Но твоя мать никак не желала понять, что от Нерона можно ожидать любых подвохов, хотя я неоднократно предупреждал ее об этом и готовил к роли, которую ей предстояло сыграть. Когда я, прихрамывающий и бледный, вернулся из преторианского лагеря, Клавдия даже не спросила, что со мной и где я был. Она, видишь ли, решила, что я так выгляжу потому, что боюсь Неронова гнева. Обе еврейки-христианки были очень напуганы, хотя я то и дело напоминал им об обещанных мною дорогих подарках.
Нерону хватило одного взгляда, брошенного на Клавдию.
— Еврейская ведьма! — вскричал он. — Да вы только посмотрите на этот острый нос, на эти тонкие губы, на эти седые волосы! Говорят, евреи седеют очень рано из-за какого-то древнего египетского проклятия. Поразительно, что этой старухе удалось родить ребенка. Эти евреи плодовиты, точно кошки.
Клавдия дрожала от ярости, но молчала — молчала ради тебя, Юлий, сын мой!
Затем обе еврейки поклялись Иерусалимским храмом, что они знают происхождение Клавдии и знали ее родителей-евреев, принадлежавших к особо уважаемому еврейскому роду, — мол, предки Клавдии были привезены в Рим как рабы много десятилетий тому назад.

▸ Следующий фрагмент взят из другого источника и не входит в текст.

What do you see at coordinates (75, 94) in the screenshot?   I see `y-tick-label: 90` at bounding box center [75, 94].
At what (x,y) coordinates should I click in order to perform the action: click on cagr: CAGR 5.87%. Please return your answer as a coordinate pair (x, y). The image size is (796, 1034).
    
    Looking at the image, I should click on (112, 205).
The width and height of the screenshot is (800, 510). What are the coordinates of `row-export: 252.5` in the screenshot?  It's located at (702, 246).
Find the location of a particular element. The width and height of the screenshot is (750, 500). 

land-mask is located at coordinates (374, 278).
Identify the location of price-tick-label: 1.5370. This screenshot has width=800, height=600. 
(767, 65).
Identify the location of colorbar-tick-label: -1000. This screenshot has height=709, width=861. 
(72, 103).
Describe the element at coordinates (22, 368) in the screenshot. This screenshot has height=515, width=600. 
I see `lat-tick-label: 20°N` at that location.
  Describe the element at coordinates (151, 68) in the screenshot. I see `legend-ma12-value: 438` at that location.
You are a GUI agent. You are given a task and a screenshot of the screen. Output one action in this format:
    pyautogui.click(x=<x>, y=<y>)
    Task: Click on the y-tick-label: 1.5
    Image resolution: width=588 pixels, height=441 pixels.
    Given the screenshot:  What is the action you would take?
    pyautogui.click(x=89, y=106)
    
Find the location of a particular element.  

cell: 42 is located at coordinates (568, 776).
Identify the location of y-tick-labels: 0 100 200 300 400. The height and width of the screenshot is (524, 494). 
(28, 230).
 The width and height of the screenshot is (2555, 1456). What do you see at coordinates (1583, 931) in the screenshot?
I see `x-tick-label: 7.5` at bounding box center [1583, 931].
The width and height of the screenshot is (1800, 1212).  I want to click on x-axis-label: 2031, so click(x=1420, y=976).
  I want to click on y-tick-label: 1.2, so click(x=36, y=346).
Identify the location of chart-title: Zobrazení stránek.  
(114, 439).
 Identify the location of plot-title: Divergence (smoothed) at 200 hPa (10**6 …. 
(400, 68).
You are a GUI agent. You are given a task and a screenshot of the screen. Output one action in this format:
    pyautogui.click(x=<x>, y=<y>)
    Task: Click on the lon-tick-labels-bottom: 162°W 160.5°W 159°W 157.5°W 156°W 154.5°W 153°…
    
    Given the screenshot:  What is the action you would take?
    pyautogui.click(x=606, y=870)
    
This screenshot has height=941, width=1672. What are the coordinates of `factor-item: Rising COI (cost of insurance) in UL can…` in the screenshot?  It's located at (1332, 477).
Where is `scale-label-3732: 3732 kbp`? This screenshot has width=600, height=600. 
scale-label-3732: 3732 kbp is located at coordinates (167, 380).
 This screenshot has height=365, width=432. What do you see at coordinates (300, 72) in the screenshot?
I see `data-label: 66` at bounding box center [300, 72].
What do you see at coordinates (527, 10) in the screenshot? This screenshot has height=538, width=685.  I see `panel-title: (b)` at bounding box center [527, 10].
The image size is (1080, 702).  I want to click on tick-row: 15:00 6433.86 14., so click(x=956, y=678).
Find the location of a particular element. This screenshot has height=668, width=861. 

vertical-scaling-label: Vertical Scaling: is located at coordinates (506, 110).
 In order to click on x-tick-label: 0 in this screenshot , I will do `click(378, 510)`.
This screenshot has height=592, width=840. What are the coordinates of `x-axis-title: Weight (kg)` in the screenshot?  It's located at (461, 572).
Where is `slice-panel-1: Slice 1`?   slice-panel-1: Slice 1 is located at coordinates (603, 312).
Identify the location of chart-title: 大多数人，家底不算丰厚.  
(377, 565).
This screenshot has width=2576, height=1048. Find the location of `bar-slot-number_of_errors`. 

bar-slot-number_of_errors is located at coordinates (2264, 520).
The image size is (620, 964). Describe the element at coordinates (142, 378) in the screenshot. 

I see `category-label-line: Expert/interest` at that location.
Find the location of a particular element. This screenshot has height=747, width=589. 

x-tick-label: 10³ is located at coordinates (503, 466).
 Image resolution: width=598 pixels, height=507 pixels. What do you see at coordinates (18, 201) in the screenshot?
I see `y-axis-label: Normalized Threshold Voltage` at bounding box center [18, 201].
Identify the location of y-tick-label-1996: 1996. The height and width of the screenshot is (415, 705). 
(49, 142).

Антония, заявляли свидетельницы, действительно почтила своим присутствием наш дом и нарекла нашего сына Антонием в честь своей бабушки.
Этот допрос усыпил подозрения Нерона. На самом деле обе еврейки, разумеется, лжесвидетельствовали, а выбрал я их потому, что они входили в какую-то христианскую секту, члены которой считали любую клятву преступлением, ибо так, по их мнению, утверждал Иисус из Назарета. Поскольку клясться грешно, то лгут они при этом или нет, не имеет уже ни малейшего значения. Эти женщины жертвовали собой ради моего сына, надеясь, что Христос простит их, учтя, что грешили они из добрых побуждений.